What the task asks: Could you reproduce the lines below word for word, from the line with "This screenshot has width=1274, height=638." up to and including the line with "x-tick-label: 25 is"?

BEGIN The data

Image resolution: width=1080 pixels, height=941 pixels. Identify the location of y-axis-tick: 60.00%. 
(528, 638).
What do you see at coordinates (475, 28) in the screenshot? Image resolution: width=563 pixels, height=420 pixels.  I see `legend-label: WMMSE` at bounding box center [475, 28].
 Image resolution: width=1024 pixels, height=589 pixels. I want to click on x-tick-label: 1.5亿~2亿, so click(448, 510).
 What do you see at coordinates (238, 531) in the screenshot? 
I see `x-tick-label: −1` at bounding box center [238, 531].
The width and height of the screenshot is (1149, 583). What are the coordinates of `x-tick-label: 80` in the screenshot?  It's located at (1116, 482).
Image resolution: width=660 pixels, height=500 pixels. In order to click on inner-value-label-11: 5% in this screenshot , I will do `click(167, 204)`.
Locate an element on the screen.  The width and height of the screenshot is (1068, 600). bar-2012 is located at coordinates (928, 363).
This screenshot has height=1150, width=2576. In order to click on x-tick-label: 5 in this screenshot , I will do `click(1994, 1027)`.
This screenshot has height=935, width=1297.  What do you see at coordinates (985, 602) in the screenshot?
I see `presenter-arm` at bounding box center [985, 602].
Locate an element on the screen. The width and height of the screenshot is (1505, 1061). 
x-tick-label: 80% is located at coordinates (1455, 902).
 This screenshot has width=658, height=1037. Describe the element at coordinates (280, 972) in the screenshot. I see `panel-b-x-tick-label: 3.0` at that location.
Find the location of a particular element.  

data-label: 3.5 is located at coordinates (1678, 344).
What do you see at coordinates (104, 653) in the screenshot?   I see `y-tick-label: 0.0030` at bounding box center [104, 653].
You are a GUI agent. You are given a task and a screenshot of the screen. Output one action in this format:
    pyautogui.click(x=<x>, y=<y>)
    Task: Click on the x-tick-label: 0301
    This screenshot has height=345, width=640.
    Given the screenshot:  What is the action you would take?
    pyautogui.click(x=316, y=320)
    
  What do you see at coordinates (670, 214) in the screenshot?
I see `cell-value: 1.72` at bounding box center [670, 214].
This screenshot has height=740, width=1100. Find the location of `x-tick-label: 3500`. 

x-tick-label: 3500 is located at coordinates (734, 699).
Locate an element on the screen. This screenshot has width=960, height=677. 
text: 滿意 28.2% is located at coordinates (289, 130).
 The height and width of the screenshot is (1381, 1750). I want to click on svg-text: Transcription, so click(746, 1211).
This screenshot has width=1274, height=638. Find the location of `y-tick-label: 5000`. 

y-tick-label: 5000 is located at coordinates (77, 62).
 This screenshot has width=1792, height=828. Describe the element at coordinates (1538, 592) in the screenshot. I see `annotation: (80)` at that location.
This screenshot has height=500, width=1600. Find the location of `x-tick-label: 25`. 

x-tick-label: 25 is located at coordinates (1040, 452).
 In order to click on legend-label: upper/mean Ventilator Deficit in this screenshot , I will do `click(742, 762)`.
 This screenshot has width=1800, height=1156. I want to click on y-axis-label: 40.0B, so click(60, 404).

END The data

Result for this exercise:
This screenshot has width=1274, height=638. Find the location of `y-tick-label: 5000`. 

y-tick-label: 5000 is located at coordinates (77, 62).
 This screenshot has width=1792, height=828. Describe the element at coordinates (1538, 592) in the screenshot. I see `annotation: (80)` at that location.
This screenshot has height=500, width=1600. Find the location of `x-tick-label: 25`. 

x-tick-label: 25 is located at coordinates (1040, 452).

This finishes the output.